BABASINI EMZİREN KIZ!
Geçmişinde Yılmaz Güney gibi Türkiye’den dünyaya yayılan bir sinema dehasını çıkarmış, Mehmet Uzun gibi büyük bir yazarı, Ahmet Arif gibi bir dünya şairini, Kazancı Bedih gibi bir gazelhanı, Bekir Coşkun gibi dev bir yazarı ve elbette merhum Müslüm Gürses gibi, sesiyle hala efsane olan İbrahim Tatlıses gibi ses sanatçılarını bağrında yetiştirmiş bir şehrin; bugünlerde sanat, sanatçı anlamında sadece Mahmut Tuncer’e sarılmasının trajikomik nedenlerini araştırmayacağım elbette...
Hayatın her alanında olduğu gibi, kültürel ve sanatsal anlamında da derin bir çöküşün yaşandığı memleketim de deve misali ‘’neremiz doğru ki’’ sorusunu sormaktan gayri elimden pek bir şey geldiği de söylenemez…
2019 yılına adını veren Göbeklitepe gibi dünyanın hayranlıkla izlediği bir turistik eseri bağrında taşıyan memleketimde bugün hala ‘’Göbeklitepe Kültür Ve Sanat, Müzik, tarih festivalleri’’ yerine saplanılmış isot festivali yapılıyorken şehrin kültür sanatın başkenti olduğunu söylemek çokta komik kaçacağından ve komedyen olmadığım için saçmalamayacağıma da söz veriyorum.
------------------------------------------------
> Çözülecek Alıştırmalar:
(1) Şehrin kültür ve sanat hayatına dair yazıda "Hayatın her alanında" ile "da söz veriyorum." arasındaki bölümü, bu iki ifade de dâhil olmak üzere hiç değiştirmeden kopyalayınız.
(2) Şehrin kültür ve sanat hayatına dair yazıyı son cümlesinden itibaren sürdürünüz.
------------------------------------------------
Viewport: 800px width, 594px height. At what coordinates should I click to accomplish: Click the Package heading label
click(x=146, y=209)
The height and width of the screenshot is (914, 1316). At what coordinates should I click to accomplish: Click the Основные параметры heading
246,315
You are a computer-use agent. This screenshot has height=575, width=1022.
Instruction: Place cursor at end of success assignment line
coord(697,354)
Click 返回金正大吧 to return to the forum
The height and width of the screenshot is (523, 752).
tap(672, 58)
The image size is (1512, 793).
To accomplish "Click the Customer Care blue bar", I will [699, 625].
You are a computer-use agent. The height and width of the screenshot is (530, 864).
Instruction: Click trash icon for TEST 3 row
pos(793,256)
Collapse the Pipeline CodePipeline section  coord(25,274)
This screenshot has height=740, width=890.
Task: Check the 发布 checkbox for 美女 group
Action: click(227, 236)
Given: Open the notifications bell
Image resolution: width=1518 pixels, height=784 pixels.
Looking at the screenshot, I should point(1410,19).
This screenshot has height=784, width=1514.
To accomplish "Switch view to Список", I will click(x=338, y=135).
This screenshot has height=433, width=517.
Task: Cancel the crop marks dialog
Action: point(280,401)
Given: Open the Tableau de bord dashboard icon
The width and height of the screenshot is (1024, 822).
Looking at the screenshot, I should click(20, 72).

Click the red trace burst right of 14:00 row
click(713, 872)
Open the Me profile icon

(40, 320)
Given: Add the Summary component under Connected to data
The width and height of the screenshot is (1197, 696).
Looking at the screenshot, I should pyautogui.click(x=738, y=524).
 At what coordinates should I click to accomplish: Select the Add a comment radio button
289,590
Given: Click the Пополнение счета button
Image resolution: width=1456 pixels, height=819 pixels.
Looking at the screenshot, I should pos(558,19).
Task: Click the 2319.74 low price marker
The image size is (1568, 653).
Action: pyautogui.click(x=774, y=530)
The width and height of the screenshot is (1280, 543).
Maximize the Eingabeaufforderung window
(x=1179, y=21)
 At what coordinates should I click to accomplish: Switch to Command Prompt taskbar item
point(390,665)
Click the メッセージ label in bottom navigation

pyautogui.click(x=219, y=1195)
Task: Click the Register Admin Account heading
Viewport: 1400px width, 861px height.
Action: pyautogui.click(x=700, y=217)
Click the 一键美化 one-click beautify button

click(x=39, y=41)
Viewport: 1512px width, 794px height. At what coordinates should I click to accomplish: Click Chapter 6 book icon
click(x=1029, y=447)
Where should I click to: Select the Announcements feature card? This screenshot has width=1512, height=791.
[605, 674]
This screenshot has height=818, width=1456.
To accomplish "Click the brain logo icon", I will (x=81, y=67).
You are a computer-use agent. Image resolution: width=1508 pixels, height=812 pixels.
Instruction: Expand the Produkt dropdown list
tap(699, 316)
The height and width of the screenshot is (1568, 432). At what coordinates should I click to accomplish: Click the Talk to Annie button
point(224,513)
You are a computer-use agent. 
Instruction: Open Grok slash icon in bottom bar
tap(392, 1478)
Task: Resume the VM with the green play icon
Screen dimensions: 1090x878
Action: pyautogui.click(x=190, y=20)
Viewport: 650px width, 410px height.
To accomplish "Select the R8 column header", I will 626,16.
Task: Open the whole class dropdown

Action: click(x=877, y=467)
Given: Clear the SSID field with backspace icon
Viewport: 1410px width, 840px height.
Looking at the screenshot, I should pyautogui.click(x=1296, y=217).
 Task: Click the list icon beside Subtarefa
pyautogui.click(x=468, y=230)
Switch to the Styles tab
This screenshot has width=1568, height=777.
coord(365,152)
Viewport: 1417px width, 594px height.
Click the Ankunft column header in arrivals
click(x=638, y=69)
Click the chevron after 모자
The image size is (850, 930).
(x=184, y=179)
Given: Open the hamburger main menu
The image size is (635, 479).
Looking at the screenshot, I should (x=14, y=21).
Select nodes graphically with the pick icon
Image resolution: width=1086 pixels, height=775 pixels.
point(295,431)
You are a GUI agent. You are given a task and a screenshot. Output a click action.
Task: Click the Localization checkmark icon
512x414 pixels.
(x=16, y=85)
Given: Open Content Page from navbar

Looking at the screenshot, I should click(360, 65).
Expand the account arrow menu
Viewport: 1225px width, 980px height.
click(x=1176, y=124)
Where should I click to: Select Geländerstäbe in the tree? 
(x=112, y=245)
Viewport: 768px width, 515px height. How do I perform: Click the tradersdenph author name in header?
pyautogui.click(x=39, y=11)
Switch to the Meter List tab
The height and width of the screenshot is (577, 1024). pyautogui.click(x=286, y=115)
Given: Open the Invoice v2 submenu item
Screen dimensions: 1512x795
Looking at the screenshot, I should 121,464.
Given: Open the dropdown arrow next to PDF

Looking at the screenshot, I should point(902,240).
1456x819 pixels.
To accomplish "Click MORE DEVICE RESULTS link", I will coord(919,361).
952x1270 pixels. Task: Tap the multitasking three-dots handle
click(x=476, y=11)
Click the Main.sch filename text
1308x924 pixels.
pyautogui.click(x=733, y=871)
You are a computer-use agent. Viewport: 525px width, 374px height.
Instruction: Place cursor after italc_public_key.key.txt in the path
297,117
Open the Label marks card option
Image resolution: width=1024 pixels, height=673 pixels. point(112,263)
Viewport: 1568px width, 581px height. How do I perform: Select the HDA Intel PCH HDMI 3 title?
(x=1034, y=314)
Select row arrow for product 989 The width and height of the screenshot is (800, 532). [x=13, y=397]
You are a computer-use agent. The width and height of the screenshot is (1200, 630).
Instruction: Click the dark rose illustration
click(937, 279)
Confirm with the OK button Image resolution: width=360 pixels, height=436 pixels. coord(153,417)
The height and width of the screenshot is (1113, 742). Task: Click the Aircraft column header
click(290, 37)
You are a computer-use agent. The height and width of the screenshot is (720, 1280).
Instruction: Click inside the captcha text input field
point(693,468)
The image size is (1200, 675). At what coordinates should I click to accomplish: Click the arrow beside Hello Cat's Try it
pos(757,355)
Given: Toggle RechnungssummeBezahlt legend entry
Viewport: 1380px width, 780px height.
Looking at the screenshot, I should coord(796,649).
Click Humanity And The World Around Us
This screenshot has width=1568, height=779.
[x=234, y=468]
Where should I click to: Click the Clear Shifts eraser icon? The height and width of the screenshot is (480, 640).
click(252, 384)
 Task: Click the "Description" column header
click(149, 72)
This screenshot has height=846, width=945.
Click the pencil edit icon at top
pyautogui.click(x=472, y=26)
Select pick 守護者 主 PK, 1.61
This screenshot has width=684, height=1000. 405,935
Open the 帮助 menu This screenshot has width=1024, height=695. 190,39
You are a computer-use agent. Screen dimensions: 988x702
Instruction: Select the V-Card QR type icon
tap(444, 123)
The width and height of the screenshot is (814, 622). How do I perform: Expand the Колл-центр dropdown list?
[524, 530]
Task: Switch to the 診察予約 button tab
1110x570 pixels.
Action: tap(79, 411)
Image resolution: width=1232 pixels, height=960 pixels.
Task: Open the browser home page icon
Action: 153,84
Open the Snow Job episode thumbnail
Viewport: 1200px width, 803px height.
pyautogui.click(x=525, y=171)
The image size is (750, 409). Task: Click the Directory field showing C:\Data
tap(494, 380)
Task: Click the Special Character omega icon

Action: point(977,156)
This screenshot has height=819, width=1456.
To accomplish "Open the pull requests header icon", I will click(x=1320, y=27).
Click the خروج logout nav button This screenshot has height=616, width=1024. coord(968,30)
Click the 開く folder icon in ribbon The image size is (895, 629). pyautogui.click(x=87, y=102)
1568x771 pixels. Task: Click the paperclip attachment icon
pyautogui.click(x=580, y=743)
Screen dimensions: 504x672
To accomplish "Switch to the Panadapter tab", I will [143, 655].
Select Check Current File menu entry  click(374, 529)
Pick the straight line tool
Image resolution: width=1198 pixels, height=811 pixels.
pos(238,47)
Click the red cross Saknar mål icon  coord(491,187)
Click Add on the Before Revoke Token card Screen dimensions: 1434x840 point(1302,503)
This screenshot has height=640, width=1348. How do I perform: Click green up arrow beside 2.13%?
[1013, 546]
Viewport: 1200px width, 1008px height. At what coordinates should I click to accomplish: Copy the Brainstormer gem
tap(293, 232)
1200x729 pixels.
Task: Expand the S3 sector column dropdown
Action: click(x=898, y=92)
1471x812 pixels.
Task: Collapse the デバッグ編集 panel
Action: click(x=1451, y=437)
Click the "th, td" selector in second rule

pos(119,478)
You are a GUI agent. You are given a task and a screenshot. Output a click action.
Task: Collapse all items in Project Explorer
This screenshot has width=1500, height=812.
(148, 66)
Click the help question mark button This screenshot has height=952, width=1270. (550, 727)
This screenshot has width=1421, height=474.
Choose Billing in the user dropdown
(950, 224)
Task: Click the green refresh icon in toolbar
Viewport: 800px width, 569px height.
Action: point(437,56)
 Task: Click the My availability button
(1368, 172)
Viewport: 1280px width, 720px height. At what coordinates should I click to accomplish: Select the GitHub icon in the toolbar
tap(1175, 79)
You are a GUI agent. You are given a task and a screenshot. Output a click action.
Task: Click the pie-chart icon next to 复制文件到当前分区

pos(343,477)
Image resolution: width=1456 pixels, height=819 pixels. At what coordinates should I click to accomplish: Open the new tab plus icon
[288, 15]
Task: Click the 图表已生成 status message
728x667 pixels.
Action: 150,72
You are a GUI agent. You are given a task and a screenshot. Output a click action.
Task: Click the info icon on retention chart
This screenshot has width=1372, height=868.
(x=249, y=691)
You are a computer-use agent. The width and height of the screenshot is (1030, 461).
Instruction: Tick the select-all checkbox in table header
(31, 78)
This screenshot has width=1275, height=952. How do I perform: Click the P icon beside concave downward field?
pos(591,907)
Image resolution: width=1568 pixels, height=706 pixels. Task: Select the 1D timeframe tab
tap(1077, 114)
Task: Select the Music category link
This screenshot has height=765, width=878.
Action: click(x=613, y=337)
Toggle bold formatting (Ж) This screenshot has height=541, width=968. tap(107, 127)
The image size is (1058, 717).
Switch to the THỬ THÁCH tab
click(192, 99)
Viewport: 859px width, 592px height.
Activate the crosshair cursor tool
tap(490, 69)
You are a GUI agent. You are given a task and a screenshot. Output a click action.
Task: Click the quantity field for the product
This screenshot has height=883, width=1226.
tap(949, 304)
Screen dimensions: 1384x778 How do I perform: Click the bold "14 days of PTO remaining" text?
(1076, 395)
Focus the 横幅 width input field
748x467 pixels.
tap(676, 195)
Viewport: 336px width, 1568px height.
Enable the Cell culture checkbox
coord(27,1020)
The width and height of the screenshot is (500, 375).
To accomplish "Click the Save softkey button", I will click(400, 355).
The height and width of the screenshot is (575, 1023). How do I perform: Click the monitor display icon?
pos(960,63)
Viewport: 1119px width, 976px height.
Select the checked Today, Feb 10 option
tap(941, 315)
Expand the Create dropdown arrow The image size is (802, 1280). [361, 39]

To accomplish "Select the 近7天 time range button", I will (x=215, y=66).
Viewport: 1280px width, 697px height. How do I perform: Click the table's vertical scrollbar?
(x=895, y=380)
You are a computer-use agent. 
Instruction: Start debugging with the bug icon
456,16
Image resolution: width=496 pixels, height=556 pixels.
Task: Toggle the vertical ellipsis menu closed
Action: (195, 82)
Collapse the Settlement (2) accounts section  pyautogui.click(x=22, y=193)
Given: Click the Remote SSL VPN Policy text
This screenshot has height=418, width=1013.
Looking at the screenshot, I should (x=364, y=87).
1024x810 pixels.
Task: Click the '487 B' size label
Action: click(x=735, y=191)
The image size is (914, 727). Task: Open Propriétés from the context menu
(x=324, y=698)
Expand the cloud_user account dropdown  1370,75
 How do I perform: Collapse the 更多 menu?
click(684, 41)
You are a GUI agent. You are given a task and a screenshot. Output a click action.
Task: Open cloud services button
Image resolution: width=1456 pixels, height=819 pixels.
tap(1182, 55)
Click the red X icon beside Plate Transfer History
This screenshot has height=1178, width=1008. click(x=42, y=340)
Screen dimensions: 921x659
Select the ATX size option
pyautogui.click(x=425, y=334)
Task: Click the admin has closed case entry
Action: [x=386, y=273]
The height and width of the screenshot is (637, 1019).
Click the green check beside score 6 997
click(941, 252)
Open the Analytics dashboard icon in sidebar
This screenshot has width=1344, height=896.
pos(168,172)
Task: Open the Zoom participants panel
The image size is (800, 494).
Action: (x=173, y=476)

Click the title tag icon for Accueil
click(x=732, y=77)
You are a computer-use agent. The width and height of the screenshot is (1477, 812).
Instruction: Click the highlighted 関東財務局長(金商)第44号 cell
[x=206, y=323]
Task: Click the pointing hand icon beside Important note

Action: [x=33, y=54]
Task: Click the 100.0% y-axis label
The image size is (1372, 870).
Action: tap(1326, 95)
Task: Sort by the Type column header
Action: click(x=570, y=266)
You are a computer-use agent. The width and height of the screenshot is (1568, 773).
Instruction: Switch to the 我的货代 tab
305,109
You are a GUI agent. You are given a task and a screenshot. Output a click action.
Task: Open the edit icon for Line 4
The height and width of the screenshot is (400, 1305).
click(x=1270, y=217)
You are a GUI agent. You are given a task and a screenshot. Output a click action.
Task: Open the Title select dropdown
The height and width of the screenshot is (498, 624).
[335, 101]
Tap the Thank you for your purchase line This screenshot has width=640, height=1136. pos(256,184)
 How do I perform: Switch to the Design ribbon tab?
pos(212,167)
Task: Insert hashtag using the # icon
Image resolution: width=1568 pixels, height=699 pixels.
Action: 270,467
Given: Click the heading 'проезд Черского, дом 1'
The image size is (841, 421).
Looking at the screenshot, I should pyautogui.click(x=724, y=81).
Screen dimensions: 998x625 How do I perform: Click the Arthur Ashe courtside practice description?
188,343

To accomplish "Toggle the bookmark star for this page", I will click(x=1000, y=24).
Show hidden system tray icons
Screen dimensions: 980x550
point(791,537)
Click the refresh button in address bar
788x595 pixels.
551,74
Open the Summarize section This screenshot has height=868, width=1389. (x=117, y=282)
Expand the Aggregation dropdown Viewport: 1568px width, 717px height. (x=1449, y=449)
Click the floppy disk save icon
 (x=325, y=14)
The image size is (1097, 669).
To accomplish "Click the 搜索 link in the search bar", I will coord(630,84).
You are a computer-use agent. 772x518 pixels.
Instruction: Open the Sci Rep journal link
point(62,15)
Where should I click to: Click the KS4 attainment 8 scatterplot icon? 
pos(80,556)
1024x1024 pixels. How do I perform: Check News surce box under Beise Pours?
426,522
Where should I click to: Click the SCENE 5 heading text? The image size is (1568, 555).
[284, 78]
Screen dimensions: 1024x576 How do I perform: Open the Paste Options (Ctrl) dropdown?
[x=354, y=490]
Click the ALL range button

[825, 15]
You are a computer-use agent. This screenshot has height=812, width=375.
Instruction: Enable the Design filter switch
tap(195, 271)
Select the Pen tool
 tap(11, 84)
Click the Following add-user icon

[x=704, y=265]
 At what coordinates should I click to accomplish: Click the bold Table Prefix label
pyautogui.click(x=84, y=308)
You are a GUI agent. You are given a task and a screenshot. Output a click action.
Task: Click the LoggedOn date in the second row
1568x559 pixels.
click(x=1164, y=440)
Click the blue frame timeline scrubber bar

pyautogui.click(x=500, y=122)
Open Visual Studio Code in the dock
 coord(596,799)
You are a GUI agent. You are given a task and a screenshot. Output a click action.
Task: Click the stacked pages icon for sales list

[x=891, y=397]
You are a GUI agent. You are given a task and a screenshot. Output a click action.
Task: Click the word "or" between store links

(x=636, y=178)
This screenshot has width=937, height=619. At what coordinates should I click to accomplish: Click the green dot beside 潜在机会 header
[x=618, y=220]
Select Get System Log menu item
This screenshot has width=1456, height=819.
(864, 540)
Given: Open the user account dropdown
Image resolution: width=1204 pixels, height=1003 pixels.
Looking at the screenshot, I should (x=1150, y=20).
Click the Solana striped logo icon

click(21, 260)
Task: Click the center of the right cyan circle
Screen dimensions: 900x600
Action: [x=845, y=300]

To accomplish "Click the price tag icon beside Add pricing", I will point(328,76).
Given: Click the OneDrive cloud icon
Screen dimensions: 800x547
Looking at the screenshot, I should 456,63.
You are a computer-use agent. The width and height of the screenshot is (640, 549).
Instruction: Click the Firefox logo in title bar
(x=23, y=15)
------------------------------------------------
> Yazılı Yanıtlar:
(1)
Hayatın her alanında olduğu gibi, kültürel ve sanatsal anlamında da derin bir çöküşün yaşandığı memleketim de deve misali ‘’neremiz doğru ki’’ sorusunu sormaktan gayri elimden pek bir şey geldiği de söylenemez…
2019 yılına adını veren Göbeklitepe gibi dünyanın hayranlıkla izlediği bir turistik eseri bağrında taşıyan memleketimde bugün hala ‘’Göbeklitepe Kültür Ve Sanat, Müzik, tarih festivalleri’’ yerine saplanılmış isot festivali yapılıyorken şehrin kültür sanatın başkenti olduğunu söylemek çokta komik kaçacağından ve komedyen olmadığım için saçmalamayacağıma da söz veriyorum.

(2)
Göbeklitepe’yi görmeye gelen ve aslında doğru hamleler, tesisler kurulmuş olsa milyon milyon gelecek İngiliz’i, Fransız’ı, Rus’u, Almanı ve diğer milletlerin temsilcilerinden bizler gibi davranmalarını beklemek, ciğer kebabına boğmağa kalkmak ama daha da vahimi neredeyse başlarını örtmelerini beklemek gibi zavallı bir anlayışla asla turizm kenti olamayacağız…
Göbeklitepe civarına henüz bir cafe dahi açmamış olmak gibi komedi sayılacak gelişmiş düzeymiz var bizim.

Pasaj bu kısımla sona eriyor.